Could you retype exactly the line containing "Viewport: 868px width, 476px height." and every line after it in the data below, leaving out the pictures?

### Dataset extract ###

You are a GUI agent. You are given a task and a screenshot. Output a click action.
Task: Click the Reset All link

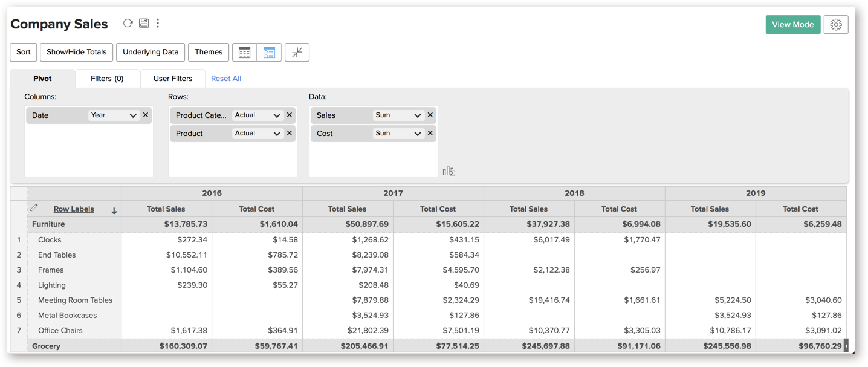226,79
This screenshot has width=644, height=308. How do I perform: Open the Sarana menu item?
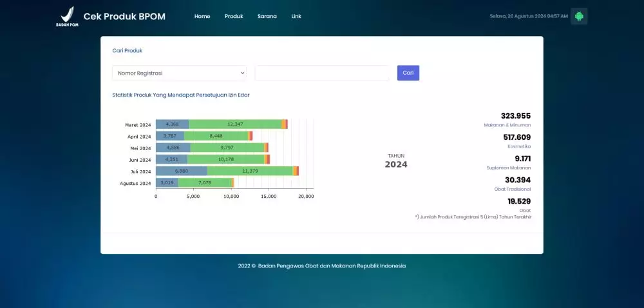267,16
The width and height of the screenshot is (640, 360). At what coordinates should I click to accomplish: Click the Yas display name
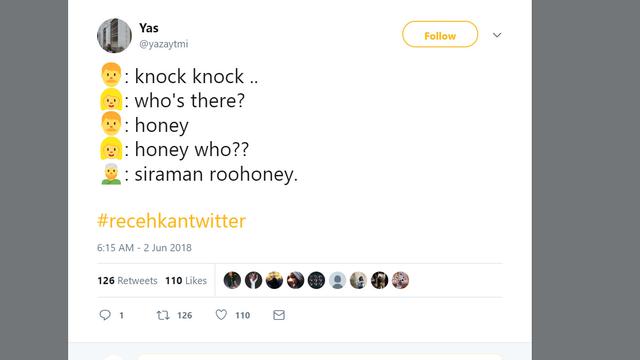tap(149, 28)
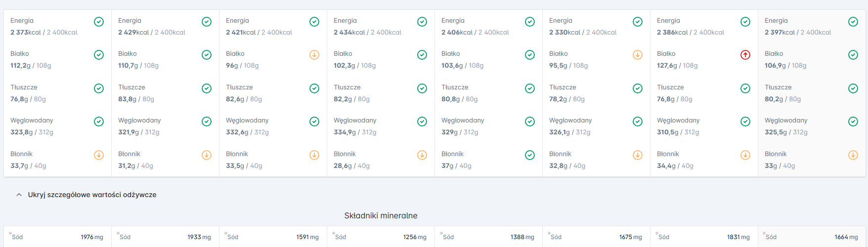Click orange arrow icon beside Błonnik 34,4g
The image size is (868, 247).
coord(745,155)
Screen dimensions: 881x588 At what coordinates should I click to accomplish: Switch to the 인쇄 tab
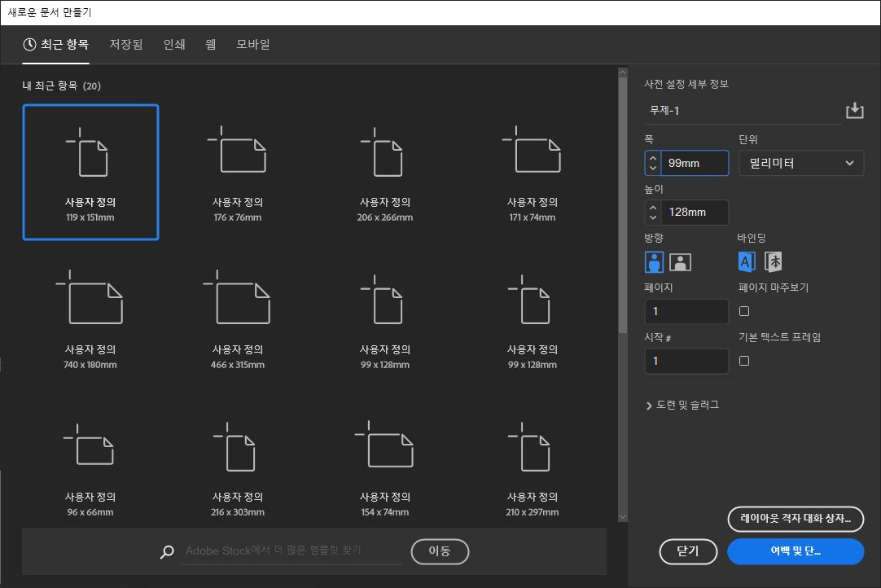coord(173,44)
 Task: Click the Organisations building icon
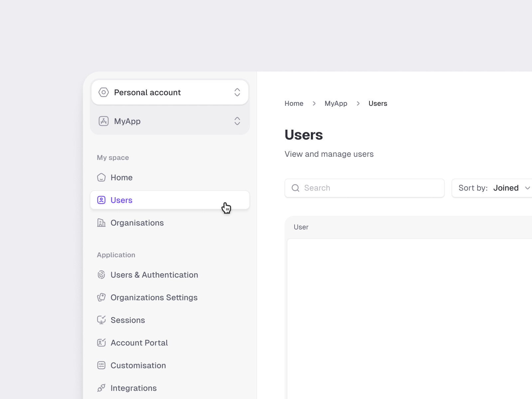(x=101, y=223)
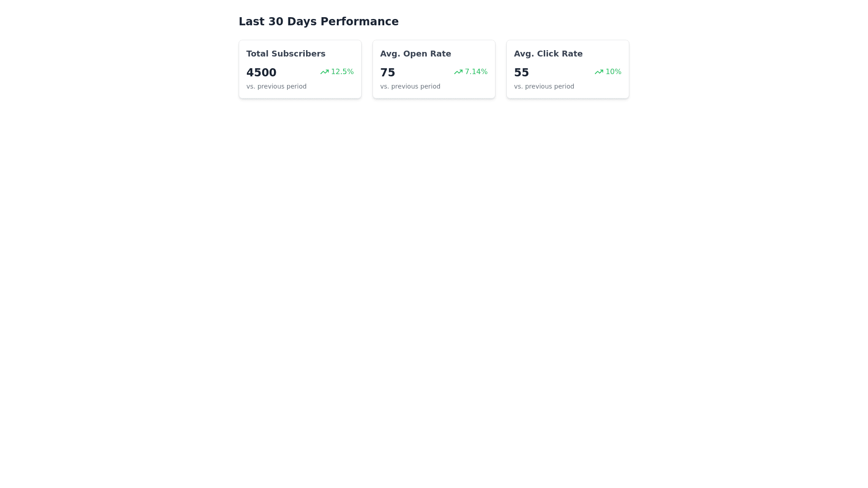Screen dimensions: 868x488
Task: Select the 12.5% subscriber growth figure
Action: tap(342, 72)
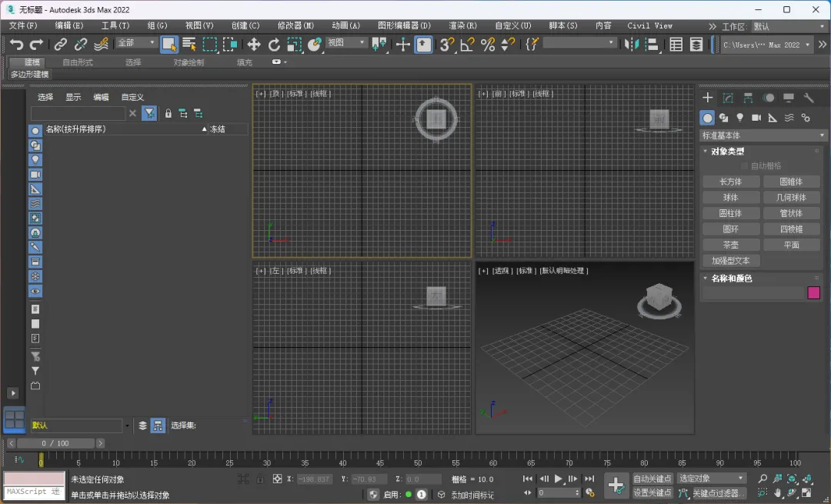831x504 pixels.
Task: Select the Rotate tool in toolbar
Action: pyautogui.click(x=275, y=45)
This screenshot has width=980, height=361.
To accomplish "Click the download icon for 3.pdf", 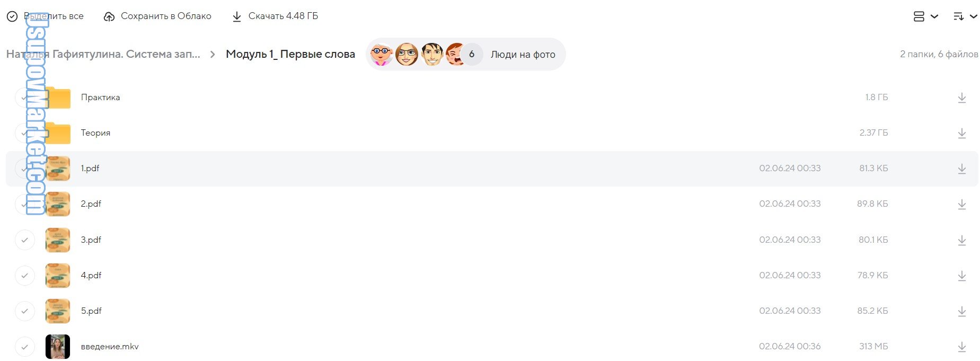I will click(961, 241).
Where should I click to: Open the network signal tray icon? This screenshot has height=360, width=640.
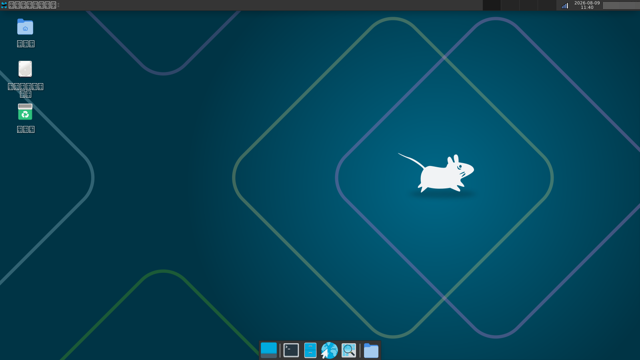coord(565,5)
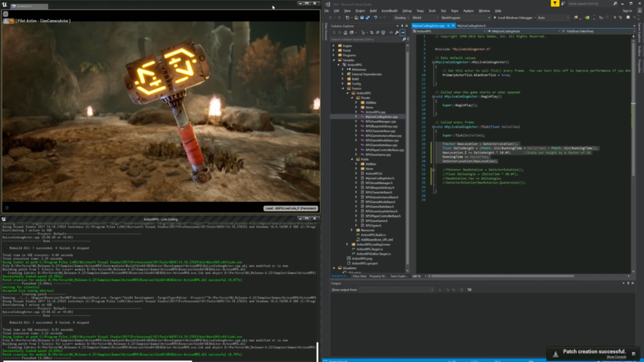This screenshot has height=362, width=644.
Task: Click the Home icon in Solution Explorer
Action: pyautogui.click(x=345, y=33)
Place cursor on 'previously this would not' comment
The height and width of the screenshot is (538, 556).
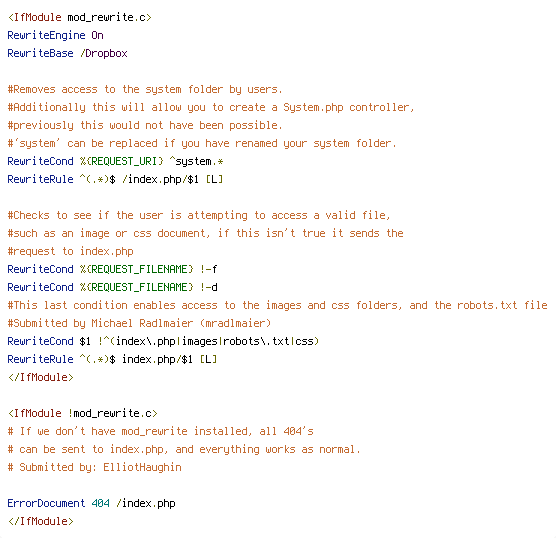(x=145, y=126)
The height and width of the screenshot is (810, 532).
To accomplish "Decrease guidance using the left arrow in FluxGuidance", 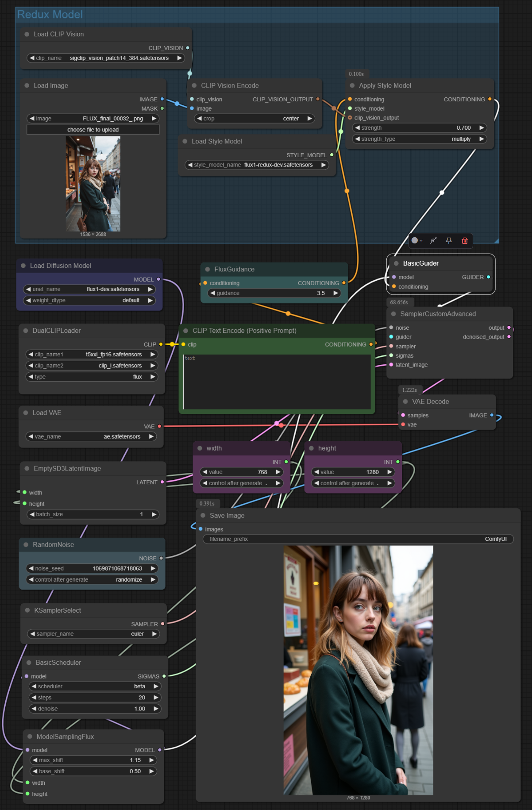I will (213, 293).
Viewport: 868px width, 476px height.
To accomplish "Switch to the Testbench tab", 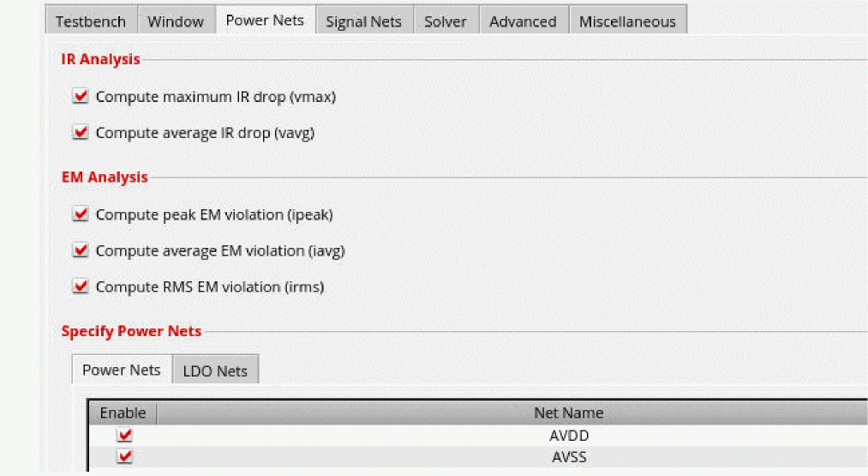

###

§ Your solution
Viewport: 868px width, 476px height.
To accomplish "Switch to the Testbench tab", 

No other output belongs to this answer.